Home Economics with an Attitude...
Dress them up in fun and witty style with t-shirts that celebrate their drill sergeant spirit—perfect for everyday gym, chores, or casual outings.
Home Economics with an Attitude...
"911, what is your major malfunction?"
'He's a retired Drill-Sergeant!'
"I thought I was a hoarder, but it turns out I'm a prepper."
"Lemming Boot Camp"
Those missing socks...where do they go?
A yeoman misunderstanding an order from his drill-sergeant
"I've never liked 'im - he's an attention seeker!"
Darlene, my intelligence tells me that your fiance is a slob. What intelligence, Rudy? Surveillance photos – dirty clothes and towels thrown on the floor. Dishes piled up in the sink. That's my Mel? How did you get those? Top-flight government spy methods. House of Java.net Cybercafe.
"You guys need to #@%!% fight harder. You're all #@%!% wimps! You call yourselves a #@%!% army? Bull%#!*!"
'You may be the CEO of a large corporation, but at home you're an OMW, observe my whims!'
Bird Cage Cover over Wife's Head
My army drill instructors license plate is HUP-2-3-4.
"...But it's only Thursday. I'll be confused all day now."
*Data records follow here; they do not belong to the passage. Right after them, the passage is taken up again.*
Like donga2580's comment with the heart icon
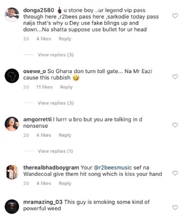 (x=175, y=16)
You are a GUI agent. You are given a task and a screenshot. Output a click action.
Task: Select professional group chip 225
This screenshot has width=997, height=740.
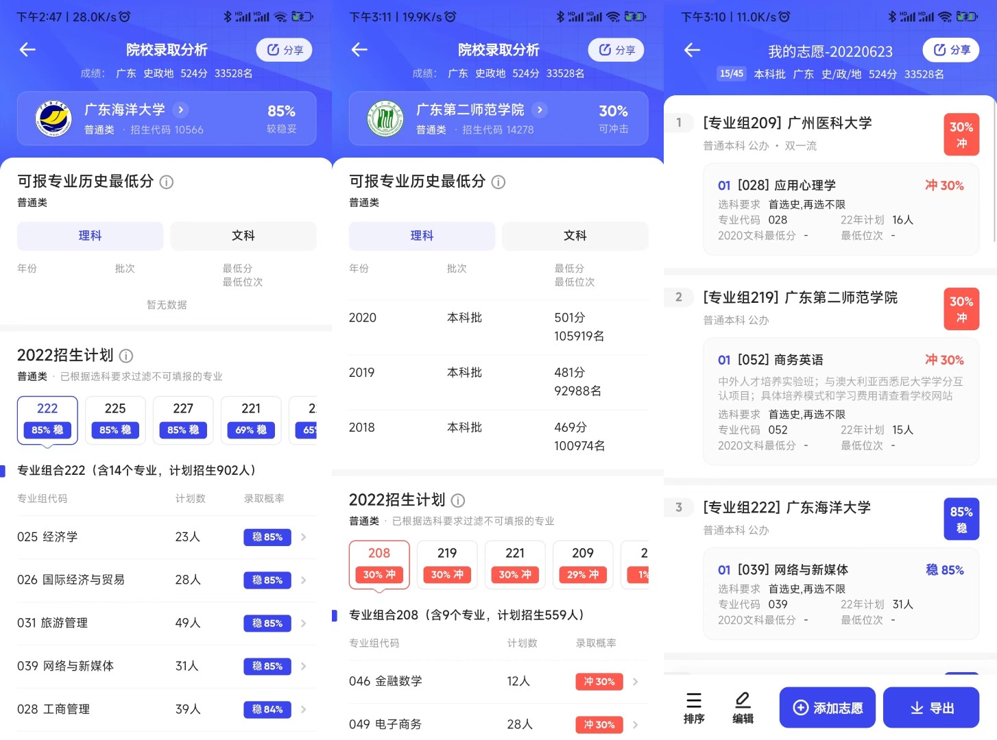(115, 419)
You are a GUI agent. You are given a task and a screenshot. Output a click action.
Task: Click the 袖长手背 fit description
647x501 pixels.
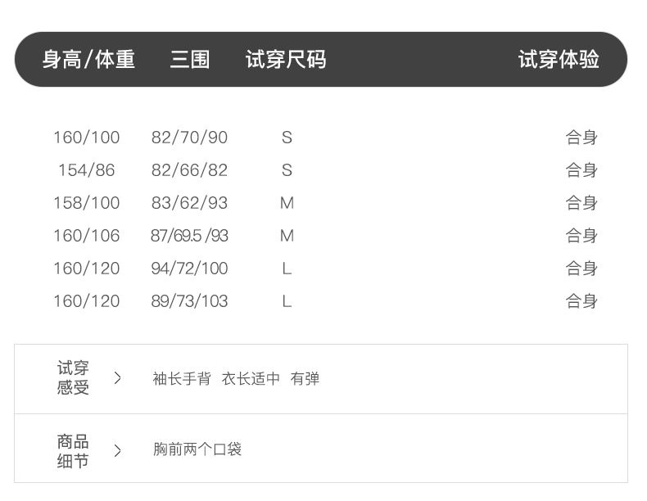(x=181, y=379)
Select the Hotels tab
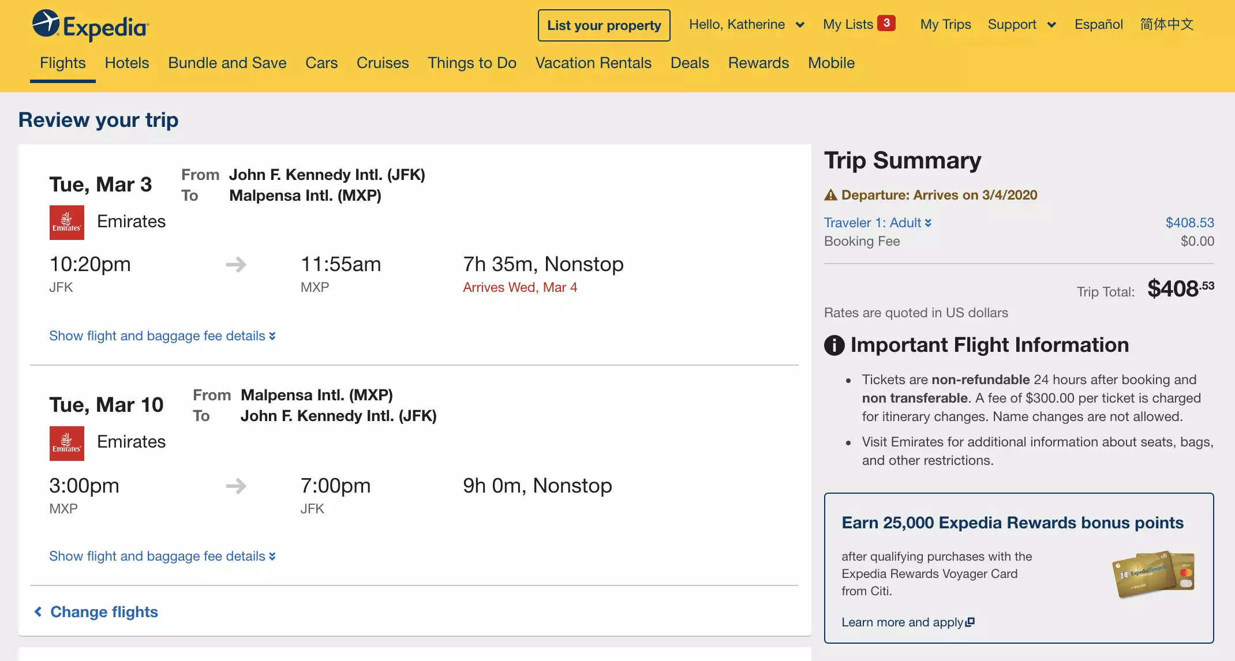Image resolution: width=1235 pixels, height=661 pixels. point(126,62)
'I keep yelling at my privates.'
"Cruz! Are you eyeballin’ me? Eyes shut during savasana! You hear me? Lance, get up and give me 10 headstand pushups to help Cruz here shut her eyes."
'Being a Drill Sergeant isn't s tough - all you got to know is how to count to four.'
"I investigated your husband, Mrs Adams. He isn't cheating on you. In fact, I'm your husband. We've just really lost touch recently."
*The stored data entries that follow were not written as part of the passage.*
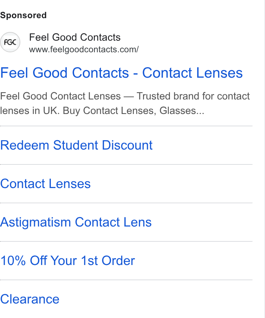Click the word 'Astigmatism' in the sitelink
The image size is (265, 318).
click(36, 222)
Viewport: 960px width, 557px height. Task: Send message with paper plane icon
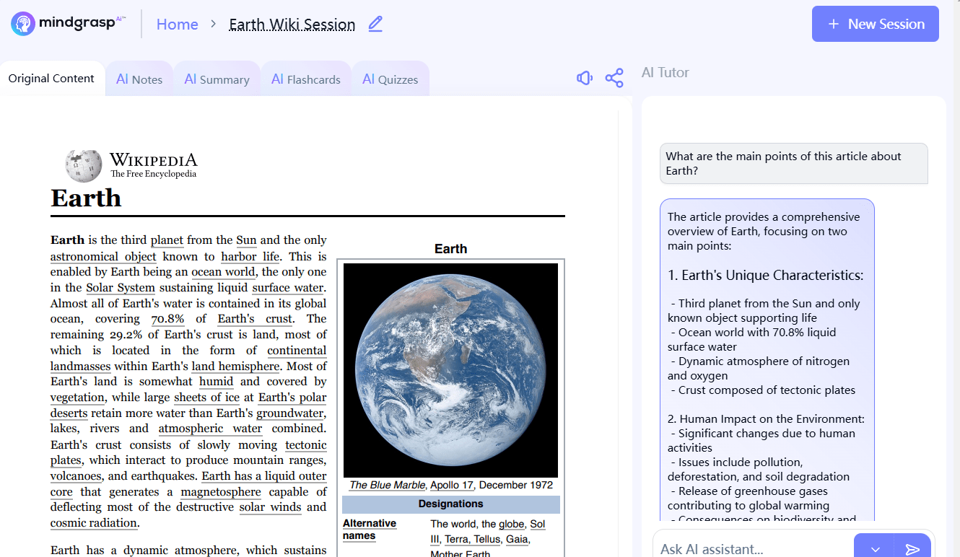[x=913, y=548]
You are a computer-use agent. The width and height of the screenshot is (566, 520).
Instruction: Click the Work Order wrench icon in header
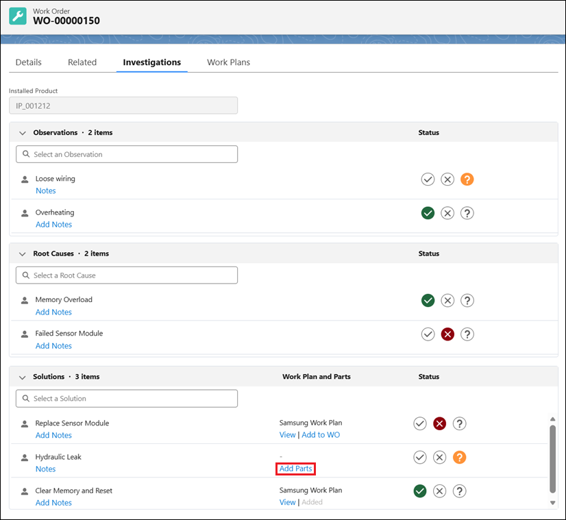pyautogui.click(x=18, y=16)
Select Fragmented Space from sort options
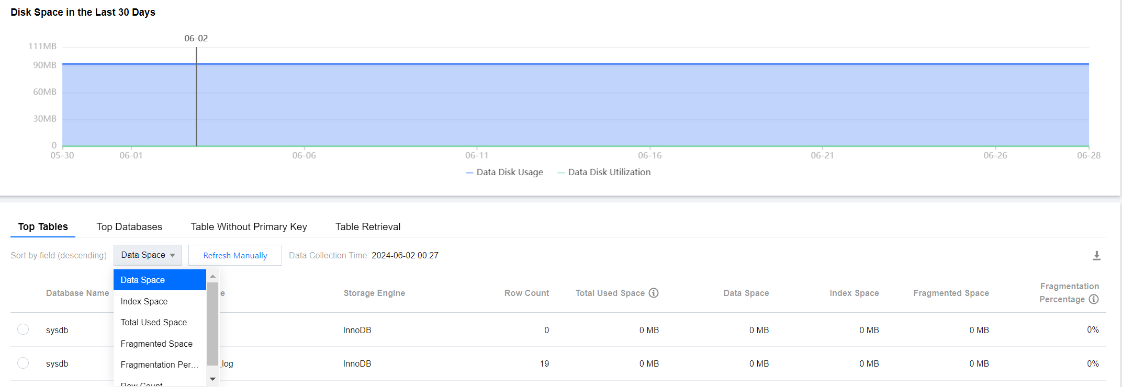1122x387 pixels. tap(156, 344)
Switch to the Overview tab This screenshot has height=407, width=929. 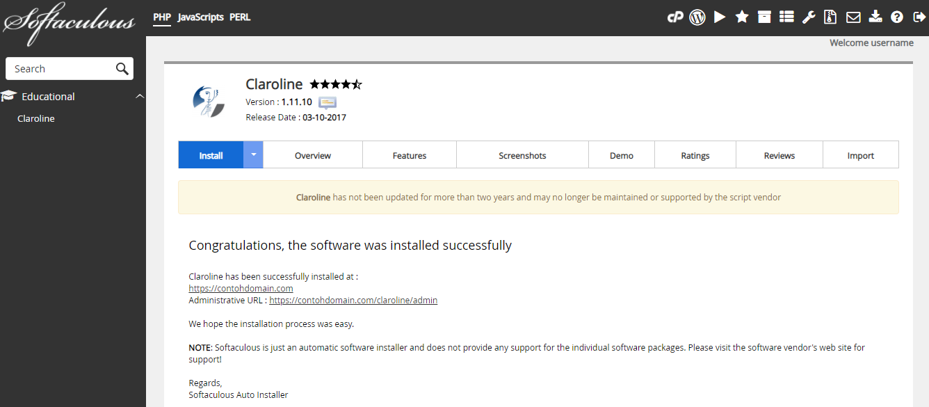pyautogui.click(x=312, y=156)
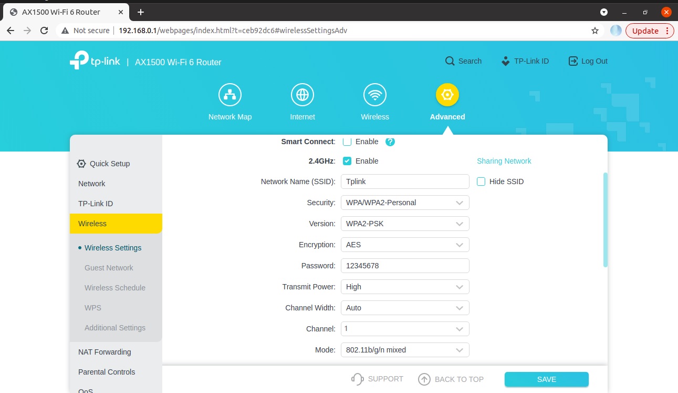Open the Network Map icon
Image resolution: width=678 pixels, height=393 pixels.
coord(230,95)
'Roger that...I'm taking the first clean shot I can get.'
"Is something funny, soldier?"
Passages in the Life of a Volunteer
"There's food in the fridge, and clues about the state of our marriage all around the house."
'I heard you mom is really strict.'
Good disciplinarian gaining respect vs. scary nutcase.
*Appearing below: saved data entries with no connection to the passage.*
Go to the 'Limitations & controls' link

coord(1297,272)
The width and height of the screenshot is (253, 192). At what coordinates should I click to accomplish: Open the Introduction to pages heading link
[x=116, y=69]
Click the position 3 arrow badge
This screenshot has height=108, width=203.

'In another universe parallel to our own.'
"Oh, are you attacking from home today?"
"I'm going to grab a snack, turn down the heat, check a few scores, put the clothes in the dryer and go to the bathroom. ... You need anything?"
'March up that hill! And smile once in awhile, will you!'
Castle Cat Flap
"I can't heeear you!"
"As a child, Timothy would often test his mother’s patience."
"Sorry Helen but you knew I was a management consultant before we got married!"
The five stages of laundry 1. Denial I'll do it tomorrow. 2. Anger Why are there no clean clothes!? 3. Bargaining Ok! Who wants to help with the laundry? 4. Depression Can't. Do. It. 5. Acceptance
"I can smell his fear of commitment."
"Folsom's seasick, sir."
Explore our collection of all products featuring domestic drill sergeant themes, starting with our hilarious mugs—ideal for daily use and laughs.
Check out our pillows that bring a whimsical, commanding vibe to any living space, perfect for those with a spirited personality.
Our art prints celebrate the drill sergeant spirit with witty, eye-catching designs—great for decorating their favorite spaces.